> [What you are asked to do] Set every record down again, identical to the original.

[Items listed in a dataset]

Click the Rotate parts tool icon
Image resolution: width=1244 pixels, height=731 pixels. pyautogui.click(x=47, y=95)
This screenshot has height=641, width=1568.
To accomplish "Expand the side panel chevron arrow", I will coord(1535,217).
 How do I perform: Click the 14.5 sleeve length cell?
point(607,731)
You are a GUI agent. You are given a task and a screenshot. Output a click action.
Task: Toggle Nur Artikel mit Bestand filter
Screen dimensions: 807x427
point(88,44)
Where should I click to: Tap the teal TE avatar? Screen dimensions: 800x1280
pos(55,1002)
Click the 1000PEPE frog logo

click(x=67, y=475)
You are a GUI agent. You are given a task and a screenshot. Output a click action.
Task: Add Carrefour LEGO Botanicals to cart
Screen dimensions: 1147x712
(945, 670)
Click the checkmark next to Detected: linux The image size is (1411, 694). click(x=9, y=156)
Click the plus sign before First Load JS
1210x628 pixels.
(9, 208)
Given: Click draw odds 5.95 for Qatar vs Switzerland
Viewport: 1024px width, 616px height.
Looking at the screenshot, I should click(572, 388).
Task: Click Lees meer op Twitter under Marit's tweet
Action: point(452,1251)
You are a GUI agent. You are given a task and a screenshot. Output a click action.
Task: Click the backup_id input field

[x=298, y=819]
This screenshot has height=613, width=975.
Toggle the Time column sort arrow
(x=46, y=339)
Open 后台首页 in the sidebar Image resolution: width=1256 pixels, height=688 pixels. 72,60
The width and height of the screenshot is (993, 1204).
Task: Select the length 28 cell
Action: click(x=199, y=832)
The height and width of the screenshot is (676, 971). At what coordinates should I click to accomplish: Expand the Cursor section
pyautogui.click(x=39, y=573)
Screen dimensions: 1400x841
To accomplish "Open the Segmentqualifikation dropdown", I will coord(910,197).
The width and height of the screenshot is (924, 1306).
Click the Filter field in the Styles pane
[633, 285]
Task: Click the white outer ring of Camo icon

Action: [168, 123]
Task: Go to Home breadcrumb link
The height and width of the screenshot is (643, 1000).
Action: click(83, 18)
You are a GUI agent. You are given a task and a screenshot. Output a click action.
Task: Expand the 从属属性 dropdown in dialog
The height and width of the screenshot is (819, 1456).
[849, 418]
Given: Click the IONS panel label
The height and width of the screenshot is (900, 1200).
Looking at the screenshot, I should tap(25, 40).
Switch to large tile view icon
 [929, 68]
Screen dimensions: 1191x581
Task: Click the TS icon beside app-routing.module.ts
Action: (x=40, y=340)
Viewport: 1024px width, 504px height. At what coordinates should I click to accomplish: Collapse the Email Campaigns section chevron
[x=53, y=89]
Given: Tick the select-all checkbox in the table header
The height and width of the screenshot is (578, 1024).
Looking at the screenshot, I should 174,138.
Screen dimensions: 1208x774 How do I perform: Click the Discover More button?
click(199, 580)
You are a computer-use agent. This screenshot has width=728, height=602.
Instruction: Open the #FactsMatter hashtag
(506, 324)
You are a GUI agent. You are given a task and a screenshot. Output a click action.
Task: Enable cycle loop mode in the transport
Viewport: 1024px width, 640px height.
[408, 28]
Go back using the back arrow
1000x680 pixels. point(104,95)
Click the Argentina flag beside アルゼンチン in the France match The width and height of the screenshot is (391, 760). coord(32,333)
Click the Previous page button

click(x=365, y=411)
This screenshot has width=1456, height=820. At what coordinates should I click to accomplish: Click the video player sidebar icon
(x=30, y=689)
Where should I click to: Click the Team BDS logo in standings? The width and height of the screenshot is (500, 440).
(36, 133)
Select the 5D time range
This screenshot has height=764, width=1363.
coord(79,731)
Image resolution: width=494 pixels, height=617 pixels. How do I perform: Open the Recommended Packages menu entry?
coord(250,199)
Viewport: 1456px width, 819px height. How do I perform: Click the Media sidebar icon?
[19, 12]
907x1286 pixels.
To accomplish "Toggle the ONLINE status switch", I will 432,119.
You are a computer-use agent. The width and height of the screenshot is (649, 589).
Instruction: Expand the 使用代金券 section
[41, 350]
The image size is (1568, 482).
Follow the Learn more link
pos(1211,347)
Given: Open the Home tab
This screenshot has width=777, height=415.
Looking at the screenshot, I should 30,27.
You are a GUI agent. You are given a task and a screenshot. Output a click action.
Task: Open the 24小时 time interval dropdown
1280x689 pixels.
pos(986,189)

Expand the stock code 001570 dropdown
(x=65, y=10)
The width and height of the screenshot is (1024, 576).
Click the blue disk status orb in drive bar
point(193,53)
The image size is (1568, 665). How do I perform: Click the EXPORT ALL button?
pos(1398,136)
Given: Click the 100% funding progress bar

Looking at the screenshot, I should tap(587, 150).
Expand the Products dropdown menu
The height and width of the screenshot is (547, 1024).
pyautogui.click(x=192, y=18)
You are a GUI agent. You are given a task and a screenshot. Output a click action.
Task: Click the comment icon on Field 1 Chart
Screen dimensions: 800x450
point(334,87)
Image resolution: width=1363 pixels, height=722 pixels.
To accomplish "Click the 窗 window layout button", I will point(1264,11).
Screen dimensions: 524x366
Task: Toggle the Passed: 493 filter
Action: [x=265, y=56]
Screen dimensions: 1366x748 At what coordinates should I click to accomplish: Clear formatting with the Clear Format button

> [Reply to the exercise]
Click the Rotate parts tool icon
Image resolution: width=1244 pixels, height=731 pixels. pyautogui.click(x=47, y=95)
This screenshot has height=641, width=1568.
To accomplish "Expand the side panel chevron arrow", I will coord(1535,217).
 How do I perform: Click the 14.5 sleeve length cell?
point(607,731)
You are a GUI agent. You are given a task and a screenshot. Output a click action.
Task: Toggle Nur Artikel mit Bestand filter
Screen dimensions: 807x427
point(88,44)
Where should I click to: Tap the teal TE avatar? Screen dimensions: 800x1280
pos(55,1002)
Click the 1000PEPE frog logo

click(x=67, y=475)
You are a GUI agent. You are given a task and a screenshot. Output a click action.
Task: Add Carrefour LEGO Botanicals to cart
Screen dimensions: 1147x712
(945, 670)
Click the checkmark next to Detected: linux The image size is (1411, 694). click(x=9, y=156)
Click the plus sign before First Load JS
1210x628 pixels.
(9, 208)
Given: Click draw odds 5.95 for Qatar vs Switzerland
Viewport: 1024px width, 616px height.
Looking at the screenshot, I should click(572, 388).
Task: Click Lees meer op Twitter under Marit's tweet
Action: point(452,1251)
You are a GUI agent. You are given a task and a screenshot. Output a click action.
Task: Click the backup_id input field

[x=298, y=819]
This screenshot has height=613, width=975.
Toggle the Time column sort arrow
(x=46, y=339)
Open 后台首页 in the sidebar Image resolution: width=1256 pixels, height=688 pixels. 72,60
The width and height of the screenshot is (993, 1204).
Task: Select the length 28 cell
Action: click(x=199, y=832)
The height and width of the screenshot is (676, 971). At what coordinates should I click to accomplish: Expand the Cursor section
pyautogui.click(x=39, y=573)
Screen dimensions: 1400x841
To accomplish "Open the Segmentqualifikation dropdown", I will coord(910,197).
The width and height of the screenshot is (924, 1306).
Click the Filter field in the Styles pane
[633, 285]
Task: Click the white outer ring of Camo icon

Action: [168, 123]
Task: Go to Home breadcrumb link
The height and width of the screenshot is (643, 1000).
Action: click(83, 18)
You are a GUI agent. You are given a task and a screenshot. Output a click action.
Task: Expand the 从属属性 dropdown in dialog
The height and width of the screenshot is (819, 1456).
[849, 418]
Given: Click the IONS panel label
The height and width of the screenshot is (900, 1200).
Looking at the screenshot, I should tap(25, 40).
Switch to large tile view icon
 [929, 68]
Screen dimensions: 1191x581
Task: Click the TS icon beside app-routing.module.ts
Action: (x=40, y=340)
Viewport: 1024px width, 504px height. At what coordinates should I click to accomplish: Collapse the Email Campaigns section chevron
[x=53, y=89]
Given: Tick the select-all checkbox in the table header
The height and width of the screenshot is (578, 1024).
Looking at the screenshot, I should 174,138.
Screen dimensions: 1208x774 How do I perform: Click the Discover More button?
click(199, 580)
You are a computer-use agent. This screenshot has width=728, height=602.
Instruction: Open the #FactsMatter hashtag
(506, 324)
You are a GUI agent. You are given a task and a screenshot. Output a click action.
Task: Enable cycle loop mode in the transport
Viewport: 1024px width, 640px height.
[408, 28]
Go back using the back arrow
1000x680 pixels. point(104,95)
Click the Argentina flag beside アルゼンチン in the France match The width and height of the screenshot is (391, 760). coord(32,333)
Click the Previous page button

click(x=365, y=411)
This screenshot has width=1456, height=820. At what coordinates should I click to accomplish: Click the video player sidebar icon
(x=30, y=689)
Where should I click to: Click the Team BDS logo in standings? The width and height of the screenshot is (500, 440).
(36, 133)
Select the 5D time range
This screenshot has height=764, width=1363.
coord(79,731)
Image resolution: width=494 pixels, height=617 pixels. How do I perform: Open the Recommended Packages menu entry?
coord(250,199)
Viewport: 1456px width, 819px height. How do I perform: Click the Media sidebar icon?
[19, 12]
907x1286 pixels.
To accomplish "Toggle the ONLINE status switch", I will 432,119.
You are a computer-use agent. The width and height of the screenshot is (649, 589).
Instruction: Expand the 使用代金券 section
[41, 350]
The image size is (1568, 482).
Follow the Learn more link
pos(1211,347)
Given: Open the Home tab
This screenshot has width=777, height=415.
Looking at the screenshot, I should 30,27.
You are a GUI agent. You are given a task and a screenshot. Output a click action.
Task: Open the 24小时 time interval dropdown
1280x689 pixels.
pos(986,189)

Expand the stock code 001570 dropdown
(x=65, y=10)
The width and height of the screenshot is (1024, 576).
Click the blue disk status orb in drive bar
point(193,53)
The image size is (1568, 665). How do I perform: Click the EXPORT ALL button?
pos(1398,136)
Given: Click the 100% funding progress bar

Looking at the screenshot, I should tap(587, 150).
Expand the Products dropdown menu
The height and width of the screenshot is (547, 1024).
pyautogui.click(x=192, y=18)
You are a GUI agent. You are given a task and a screenshot. Output a click action.
Task: Click the comment icon on Field 1 Chart
Screen dimensions: 800x450
point(334,87)
Image resolution: width=1363 pixels, height=722 pixels.
To accomplish "Click the 窗 window layout button", I will point(1264,11).
Screen dimensions: 524x366
Task: Toggle the Passed: 493 filter
Action: [x=265, y=56]
Screen dimensions: 1366x748 At what coordinates should I click to accomplish: Clear formatting with the Clear Format button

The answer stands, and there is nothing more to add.